INTRAVENOUS ETOMIDATE SHOULD BE ADMINISTERED ONLY BY PERSONS TRAINED IN THE ADMINISTRATION OF GENERAL ANESTHETICS AND IN THE MANAGEMENT OF COMPLICATIONS ENCOUNTERED DURING THE CONDUCT OF GENERAL ANESTHESIA.
BECAUSE OF THE HAZARDS OF PROLONGED SUPPRESSION OF ENDOGENOUS CORTISOL AND ALDOSTERONE PRODUCTION, THIS FORMULATION IS NOT INTENDED FOR ADMINISTRATION BY PROLONGED INFUSION.

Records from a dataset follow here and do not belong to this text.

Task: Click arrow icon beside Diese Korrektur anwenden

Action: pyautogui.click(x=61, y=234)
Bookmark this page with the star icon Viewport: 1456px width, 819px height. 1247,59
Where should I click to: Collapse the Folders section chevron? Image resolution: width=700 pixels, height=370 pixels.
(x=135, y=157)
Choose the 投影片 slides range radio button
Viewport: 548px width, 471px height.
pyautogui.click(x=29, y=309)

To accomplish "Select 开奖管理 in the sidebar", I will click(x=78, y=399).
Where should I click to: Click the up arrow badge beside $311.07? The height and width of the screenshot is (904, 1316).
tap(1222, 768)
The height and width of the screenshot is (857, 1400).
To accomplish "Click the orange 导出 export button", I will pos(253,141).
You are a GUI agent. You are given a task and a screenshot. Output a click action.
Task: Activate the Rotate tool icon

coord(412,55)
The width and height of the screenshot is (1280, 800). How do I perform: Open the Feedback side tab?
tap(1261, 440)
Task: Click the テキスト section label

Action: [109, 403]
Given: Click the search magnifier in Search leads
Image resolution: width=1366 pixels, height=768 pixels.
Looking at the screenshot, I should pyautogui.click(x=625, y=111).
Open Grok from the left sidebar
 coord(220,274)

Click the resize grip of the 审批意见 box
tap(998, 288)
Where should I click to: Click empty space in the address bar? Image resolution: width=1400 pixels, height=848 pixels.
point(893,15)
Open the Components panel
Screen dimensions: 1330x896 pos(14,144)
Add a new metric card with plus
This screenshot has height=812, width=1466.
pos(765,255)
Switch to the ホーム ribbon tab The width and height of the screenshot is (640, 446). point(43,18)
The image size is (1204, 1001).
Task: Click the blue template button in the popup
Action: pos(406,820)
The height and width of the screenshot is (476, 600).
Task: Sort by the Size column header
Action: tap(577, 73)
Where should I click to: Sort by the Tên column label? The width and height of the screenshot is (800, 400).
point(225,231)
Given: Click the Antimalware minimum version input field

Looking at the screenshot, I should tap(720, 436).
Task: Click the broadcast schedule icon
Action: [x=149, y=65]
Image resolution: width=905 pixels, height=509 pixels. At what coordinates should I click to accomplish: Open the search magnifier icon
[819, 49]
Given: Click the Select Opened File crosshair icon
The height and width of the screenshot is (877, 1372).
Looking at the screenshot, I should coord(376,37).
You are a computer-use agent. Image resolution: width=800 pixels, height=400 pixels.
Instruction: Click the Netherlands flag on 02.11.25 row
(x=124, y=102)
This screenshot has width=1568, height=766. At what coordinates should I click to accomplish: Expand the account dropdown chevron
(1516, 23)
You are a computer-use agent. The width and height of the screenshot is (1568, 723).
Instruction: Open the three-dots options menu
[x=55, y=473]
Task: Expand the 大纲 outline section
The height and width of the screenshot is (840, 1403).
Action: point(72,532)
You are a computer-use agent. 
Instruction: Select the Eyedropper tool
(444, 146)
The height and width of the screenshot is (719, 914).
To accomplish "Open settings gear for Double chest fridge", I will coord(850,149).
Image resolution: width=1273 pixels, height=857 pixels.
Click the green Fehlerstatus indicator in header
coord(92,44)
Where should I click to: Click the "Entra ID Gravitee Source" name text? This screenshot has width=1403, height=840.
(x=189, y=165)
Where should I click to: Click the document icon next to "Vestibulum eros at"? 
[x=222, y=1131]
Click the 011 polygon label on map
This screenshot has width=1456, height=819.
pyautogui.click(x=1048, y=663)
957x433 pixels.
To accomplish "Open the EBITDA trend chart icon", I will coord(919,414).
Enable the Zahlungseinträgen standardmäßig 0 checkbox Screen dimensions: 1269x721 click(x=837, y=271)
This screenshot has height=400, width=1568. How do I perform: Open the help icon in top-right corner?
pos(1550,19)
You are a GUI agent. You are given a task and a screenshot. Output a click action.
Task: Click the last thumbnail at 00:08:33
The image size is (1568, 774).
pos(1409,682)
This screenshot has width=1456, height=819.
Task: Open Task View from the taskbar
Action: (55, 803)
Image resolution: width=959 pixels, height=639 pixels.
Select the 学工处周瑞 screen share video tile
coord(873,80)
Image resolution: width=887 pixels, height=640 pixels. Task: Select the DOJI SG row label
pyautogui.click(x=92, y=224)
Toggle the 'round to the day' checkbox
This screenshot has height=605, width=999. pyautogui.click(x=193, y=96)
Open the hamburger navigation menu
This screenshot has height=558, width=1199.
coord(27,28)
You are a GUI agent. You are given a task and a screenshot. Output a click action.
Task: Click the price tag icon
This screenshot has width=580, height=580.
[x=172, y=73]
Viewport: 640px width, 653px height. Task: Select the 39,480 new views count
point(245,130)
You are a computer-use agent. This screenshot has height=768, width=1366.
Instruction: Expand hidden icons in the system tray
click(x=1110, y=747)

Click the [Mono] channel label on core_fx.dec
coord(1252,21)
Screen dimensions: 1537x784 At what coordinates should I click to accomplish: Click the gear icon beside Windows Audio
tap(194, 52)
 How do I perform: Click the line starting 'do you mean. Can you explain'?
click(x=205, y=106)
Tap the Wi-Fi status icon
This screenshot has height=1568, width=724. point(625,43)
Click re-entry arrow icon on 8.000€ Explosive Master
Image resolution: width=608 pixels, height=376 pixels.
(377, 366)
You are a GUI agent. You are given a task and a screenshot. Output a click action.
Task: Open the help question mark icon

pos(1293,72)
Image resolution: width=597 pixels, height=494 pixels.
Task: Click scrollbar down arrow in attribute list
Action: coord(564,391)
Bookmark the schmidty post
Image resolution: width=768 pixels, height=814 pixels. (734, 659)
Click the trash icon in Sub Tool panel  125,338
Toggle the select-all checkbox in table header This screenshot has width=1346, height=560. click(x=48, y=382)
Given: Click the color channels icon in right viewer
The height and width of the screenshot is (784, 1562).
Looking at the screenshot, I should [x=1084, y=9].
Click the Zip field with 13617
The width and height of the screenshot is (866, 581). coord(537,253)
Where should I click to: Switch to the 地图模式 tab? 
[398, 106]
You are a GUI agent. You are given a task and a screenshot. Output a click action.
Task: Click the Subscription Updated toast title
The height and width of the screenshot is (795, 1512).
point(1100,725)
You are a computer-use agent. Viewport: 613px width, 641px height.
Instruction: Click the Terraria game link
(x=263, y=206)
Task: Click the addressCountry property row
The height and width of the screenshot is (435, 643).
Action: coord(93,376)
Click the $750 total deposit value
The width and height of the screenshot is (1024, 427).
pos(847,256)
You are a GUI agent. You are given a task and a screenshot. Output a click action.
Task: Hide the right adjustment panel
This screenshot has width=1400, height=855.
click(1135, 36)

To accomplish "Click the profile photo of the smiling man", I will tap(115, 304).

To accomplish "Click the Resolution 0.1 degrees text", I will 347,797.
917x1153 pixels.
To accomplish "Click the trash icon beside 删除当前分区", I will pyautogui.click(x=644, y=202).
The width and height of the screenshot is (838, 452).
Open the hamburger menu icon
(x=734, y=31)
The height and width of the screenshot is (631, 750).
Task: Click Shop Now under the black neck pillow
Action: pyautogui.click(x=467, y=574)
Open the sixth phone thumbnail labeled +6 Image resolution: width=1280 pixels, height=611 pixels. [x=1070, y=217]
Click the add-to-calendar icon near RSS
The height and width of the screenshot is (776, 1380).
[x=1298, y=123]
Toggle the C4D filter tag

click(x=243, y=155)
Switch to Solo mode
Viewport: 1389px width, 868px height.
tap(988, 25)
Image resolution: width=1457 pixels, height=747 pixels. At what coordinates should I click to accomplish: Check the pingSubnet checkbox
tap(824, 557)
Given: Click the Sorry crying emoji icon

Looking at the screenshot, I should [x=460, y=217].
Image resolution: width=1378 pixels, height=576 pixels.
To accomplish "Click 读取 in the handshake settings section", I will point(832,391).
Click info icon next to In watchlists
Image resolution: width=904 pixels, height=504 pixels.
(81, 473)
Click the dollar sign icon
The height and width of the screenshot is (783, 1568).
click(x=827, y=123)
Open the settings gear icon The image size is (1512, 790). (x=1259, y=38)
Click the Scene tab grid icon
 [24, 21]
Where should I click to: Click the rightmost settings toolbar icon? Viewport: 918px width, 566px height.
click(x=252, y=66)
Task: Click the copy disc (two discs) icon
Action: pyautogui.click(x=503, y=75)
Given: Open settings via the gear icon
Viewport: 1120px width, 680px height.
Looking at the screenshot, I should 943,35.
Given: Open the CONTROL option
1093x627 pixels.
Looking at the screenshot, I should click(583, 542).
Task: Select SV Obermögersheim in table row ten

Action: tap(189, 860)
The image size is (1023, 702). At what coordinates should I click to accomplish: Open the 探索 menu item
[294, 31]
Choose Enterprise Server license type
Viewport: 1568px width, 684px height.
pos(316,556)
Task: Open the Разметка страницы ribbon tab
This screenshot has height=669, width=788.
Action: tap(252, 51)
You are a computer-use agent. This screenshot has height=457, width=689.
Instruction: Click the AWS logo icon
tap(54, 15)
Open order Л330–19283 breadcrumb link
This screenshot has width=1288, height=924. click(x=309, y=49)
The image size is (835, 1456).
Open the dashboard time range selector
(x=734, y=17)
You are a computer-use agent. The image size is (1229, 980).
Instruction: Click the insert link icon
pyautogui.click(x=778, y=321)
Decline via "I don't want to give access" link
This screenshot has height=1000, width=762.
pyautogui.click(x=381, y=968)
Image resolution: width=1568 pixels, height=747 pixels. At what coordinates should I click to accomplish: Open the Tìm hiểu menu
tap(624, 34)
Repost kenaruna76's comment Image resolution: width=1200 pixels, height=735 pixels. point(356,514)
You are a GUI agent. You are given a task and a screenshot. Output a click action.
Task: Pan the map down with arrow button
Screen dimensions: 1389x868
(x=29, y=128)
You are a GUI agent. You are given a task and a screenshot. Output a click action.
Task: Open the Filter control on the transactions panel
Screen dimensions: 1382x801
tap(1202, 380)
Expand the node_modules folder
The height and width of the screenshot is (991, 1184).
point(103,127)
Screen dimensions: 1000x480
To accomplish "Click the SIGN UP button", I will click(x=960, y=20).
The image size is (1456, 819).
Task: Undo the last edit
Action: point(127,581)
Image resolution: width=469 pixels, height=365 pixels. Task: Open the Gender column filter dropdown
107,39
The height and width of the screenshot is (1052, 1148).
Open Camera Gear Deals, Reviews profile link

Do not administer unless solution is clear and container is undamaged. Discard unused portion (see DOSAGE AND ADMINISTRATION).
1. Carcinogenesis, Mutagenesis, Impairment of Fertility:
No carcinogenesis or mutagenesis studies have been carried out on etomidate. The results of reproduction studies showed no impairment of fertility in male and female rats when etomidate was given prior to pregnancy at 0.31, 1.25 and 5 mg/kg (approximately 1X, 4X and 16X human dosage).
2. Pregnancy Category C.
Etomidate has been shown to have an embryocidal effect in rats when given in doses 1 and 4 times the human dose. There are no adequate and well-controlled studies in pregnant women. Etomidate should be used during pregnancy only if the potential benefit justifies the potential risks to the fetus. Etomidate has not been shown to be teratogenic in animals. Reproduction studies with etomidate have been shown to:
a. Decrease pup survival at 0.3 and 5 mg/kg in rats (approximately 1X and 16X human dosage) and at 1.5 and 4.5 mg/kg in rabbits (approximately 5X and 15X human dosage). No clear dose-related pattern was observed.
b. Increase slightly the number of stillborn fetuses in rats at 0.3 and 1.25 mg/kg (approximately 1X and 4X human dosage).
c. Cause maternal toxicity with deaths of 6/20 rats at 5 mg/kg (approximately 16X human dosage) and 6/20 rabbits at 4.5 mg/kg (approximately 15X human dosage).
3. Labor and Delivery:
There are insufficient data to support use of intravenous etomidate in obstetrics, including Caesarean section deliveries. Therefore, such use is not recommended.
4. Nursing Mothers:
It is not known whether this drug is excreted in human milk. Because many drugs are excreted in human milk, caution should be exercised when etomidate is administered to a nursing mother.
5. Pediatric Use:
There are inadequate data to make dosage recommendations for induction of anesthesia in patients below the age of ten (10) years; therefore, such use is not recommended (see also DOSAGE AND ADMINISTRATION).
6. Geriatric Use:
Clinical data indicates that etomidate may induce cardiac depression in elderly patients, particularly those with hypertension (see CLINICAL PHARMACOLOGY and OTHER ADVERSE OBSERVATIONS, Circulatory System).
Elderly patients may require lower doses of etomidate than younger patients. Age-related differences in phamacokinetic parameters have been observed in clinical studies (see CLINICAL PHARMACOLOGY and DOSAGE AND ADMINISTRATION).
This drug is known to be substantially excreted by the kidney, and the risk of toxic reactions to this drug may be greater in patients with impaired renal function. Because elderly patients are more likely to have decreased renal function, care should be taken in dose selection and it may be useful to monitor renal function.
7. Plasma Cortisol Levels: Induction doses of etomidate have been associated with reduction in plasma cortisol and aldosterone concentrations (see CLINICAL PHARMACOLOGY). These have not been associated with changes in vital signs or evidence of increased mortality; however, where concern exists for patients undergoing severe stress, exogenous replacement should be considered.